_Data records_.
---*---

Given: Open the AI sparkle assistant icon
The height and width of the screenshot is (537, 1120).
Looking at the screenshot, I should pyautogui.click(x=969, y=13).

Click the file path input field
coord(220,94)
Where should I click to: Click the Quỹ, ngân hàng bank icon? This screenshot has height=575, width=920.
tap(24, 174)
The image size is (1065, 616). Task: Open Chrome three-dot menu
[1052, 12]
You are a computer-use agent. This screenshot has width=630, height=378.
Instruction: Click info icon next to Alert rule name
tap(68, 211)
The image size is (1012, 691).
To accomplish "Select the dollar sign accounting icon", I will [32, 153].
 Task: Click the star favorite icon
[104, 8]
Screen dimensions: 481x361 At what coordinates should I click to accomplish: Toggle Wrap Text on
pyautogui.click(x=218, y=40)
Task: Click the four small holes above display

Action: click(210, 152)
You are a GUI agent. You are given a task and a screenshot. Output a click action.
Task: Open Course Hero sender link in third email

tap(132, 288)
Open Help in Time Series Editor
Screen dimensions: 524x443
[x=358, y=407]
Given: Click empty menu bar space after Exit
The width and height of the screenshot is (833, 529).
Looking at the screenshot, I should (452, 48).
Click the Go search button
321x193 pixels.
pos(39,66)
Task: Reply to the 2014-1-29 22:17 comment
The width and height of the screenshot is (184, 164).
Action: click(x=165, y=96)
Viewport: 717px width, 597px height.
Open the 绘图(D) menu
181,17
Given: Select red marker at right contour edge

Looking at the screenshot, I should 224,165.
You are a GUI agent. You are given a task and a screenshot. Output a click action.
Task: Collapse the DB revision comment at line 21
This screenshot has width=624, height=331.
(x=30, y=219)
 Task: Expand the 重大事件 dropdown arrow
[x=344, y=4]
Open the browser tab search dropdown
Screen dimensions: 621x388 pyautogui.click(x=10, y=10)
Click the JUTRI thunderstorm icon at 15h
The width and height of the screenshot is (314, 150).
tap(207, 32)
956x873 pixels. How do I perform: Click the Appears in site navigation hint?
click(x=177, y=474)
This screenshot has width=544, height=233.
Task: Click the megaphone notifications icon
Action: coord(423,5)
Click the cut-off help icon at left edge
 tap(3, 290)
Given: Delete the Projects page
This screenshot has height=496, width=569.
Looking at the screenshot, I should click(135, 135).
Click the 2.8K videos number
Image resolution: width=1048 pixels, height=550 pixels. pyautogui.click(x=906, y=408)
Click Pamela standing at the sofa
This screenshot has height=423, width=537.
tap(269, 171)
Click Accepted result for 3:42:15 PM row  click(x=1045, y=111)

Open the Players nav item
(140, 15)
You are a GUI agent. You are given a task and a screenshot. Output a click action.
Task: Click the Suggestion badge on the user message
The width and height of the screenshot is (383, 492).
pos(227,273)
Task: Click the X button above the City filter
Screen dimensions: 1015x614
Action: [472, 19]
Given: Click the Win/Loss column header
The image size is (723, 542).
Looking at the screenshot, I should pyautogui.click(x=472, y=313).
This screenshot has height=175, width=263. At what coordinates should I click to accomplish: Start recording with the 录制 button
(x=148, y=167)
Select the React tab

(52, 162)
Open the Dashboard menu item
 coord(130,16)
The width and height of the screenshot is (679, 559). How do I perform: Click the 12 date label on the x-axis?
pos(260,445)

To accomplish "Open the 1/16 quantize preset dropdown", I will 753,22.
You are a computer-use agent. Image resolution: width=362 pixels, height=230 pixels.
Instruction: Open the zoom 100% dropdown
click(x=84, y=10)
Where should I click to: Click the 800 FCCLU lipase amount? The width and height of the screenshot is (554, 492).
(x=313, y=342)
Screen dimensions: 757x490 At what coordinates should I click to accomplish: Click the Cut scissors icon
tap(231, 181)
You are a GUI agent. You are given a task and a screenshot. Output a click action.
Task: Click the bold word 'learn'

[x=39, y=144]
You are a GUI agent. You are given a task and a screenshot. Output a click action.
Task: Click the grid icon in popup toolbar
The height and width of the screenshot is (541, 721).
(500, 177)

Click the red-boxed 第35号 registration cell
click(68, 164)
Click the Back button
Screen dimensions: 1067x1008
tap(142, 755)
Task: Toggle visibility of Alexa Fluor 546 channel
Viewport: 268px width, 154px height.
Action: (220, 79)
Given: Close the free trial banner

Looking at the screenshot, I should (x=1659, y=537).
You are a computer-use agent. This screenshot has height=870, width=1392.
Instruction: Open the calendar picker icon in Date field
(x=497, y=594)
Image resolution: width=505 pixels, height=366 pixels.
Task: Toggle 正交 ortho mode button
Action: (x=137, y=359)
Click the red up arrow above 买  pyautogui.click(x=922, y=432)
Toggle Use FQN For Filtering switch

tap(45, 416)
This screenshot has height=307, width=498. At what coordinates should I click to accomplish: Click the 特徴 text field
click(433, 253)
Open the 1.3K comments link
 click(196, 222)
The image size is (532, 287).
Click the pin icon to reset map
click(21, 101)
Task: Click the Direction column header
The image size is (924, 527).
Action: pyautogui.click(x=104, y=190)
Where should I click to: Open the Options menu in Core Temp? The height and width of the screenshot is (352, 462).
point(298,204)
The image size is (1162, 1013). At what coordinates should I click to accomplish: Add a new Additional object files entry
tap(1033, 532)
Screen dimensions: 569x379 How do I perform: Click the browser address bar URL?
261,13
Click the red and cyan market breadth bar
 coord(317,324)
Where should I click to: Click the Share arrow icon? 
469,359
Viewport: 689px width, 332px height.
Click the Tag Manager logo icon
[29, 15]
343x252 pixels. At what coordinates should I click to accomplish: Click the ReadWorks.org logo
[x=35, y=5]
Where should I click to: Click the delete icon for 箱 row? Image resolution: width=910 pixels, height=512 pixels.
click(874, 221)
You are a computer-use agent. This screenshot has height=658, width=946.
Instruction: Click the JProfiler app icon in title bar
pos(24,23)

---*---

_Work to complete_. Which lines in the records above contain the string "will"? Copy them.

_Task solution_.
To accomplish "Select the dollar sign accounting icon", I will [32, 153].
To accomplish "Open the 1/16 quantize preset dropdown", I will 753,22.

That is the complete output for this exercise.